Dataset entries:
________________________

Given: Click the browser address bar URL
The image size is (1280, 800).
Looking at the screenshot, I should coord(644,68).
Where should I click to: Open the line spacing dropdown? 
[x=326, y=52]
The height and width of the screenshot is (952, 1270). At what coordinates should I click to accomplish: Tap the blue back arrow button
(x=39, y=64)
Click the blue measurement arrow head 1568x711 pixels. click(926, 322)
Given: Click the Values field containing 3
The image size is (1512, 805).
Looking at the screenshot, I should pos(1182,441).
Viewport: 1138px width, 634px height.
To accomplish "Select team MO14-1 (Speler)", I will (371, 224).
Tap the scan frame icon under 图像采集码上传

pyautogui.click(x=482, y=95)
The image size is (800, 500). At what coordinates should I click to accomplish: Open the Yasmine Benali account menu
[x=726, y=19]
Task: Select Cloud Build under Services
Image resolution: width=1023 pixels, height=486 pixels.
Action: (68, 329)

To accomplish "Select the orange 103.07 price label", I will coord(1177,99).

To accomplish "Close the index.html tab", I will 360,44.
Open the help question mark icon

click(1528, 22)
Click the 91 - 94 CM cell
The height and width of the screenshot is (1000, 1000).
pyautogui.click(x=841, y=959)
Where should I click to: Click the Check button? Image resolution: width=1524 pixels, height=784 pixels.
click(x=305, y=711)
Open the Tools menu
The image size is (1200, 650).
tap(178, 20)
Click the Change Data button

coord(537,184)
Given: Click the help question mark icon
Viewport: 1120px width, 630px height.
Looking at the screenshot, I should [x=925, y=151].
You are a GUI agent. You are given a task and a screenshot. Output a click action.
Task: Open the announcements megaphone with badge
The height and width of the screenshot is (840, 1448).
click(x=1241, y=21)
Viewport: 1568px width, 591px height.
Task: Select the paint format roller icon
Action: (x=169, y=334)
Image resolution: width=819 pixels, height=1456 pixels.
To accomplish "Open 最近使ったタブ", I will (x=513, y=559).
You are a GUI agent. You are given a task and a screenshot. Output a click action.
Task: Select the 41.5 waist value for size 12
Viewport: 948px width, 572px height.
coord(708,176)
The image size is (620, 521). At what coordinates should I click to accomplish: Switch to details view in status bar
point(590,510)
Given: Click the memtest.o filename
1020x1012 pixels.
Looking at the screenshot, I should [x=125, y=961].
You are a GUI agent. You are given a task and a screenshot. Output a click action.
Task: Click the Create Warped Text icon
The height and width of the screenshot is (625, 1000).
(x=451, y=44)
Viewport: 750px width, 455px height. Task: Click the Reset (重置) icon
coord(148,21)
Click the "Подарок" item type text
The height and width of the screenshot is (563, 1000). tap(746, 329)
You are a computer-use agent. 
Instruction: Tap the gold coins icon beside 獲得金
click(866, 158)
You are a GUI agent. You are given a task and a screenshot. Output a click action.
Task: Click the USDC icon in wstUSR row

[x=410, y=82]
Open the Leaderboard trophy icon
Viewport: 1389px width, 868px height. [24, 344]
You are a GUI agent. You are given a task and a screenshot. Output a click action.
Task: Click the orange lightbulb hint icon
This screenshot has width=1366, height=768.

________________________

> _INSTRUCTIONS TO FOLLOW_
Can you filter the data above and copy every line that contains the string "mark"?

> _REPLY TO THE EXERCISE_
Open the help question mark icon
Given: Click the help question mark icon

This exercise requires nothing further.